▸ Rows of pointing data
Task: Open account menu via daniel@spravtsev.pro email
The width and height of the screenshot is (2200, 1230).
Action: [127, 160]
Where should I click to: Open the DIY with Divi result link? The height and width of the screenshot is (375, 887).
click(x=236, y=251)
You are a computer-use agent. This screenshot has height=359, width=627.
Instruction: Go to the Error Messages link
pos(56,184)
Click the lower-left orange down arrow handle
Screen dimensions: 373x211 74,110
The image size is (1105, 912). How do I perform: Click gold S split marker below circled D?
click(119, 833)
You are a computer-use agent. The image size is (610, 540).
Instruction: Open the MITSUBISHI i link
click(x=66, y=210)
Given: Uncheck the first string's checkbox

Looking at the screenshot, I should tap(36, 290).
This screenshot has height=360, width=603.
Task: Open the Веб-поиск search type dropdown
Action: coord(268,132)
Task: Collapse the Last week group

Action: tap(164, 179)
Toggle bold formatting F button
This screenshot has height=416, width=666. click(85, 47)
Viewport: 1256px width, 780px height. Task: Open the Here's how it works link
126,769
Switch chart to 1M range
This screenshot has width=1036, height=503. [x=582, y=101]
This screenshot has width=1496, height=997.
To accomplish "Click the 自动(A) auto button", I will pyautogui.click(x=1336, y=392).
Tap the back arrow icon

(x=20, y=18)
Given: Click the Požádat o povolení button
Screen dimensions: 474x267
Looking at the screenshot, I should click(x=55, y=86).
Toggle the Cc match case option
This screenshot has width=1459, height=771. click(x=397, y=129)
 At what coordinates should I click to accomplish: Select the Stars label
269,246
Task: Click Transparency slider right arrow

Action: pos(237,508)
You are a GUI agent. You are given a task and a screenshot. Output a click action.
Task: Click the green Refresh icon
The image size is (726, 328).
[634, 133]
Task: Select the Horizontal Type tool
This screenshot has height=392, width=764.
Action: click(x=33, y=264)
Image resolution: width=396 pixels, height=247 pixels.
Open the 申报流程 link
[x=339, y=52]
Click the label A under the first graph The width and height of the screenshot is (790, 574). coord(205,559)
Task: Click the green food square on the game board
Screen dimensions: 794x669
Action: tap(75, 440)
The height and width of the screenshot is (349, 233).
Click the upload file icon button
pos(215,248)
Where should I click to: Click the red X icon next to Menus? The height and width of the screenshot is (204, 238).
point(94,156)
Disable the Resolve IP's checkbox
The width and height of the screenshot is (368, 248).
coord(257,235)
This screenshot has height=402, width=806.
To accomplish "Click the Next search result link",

▸ Your task
Rewrite the records starting at the line that contains "Task: Click the green food" and ending at the line that contains "pos(215,248)", renaming "game board" to "playing grid" and leaving everything else unchanged.

▸ Correct output
Task: Click the green food square on the playing grid
Screen dimensions: 794x669
Action: tap(75, 440)
The height and width of the screenshot is (349, 233).
Click the upload file icon button
pos(215,248)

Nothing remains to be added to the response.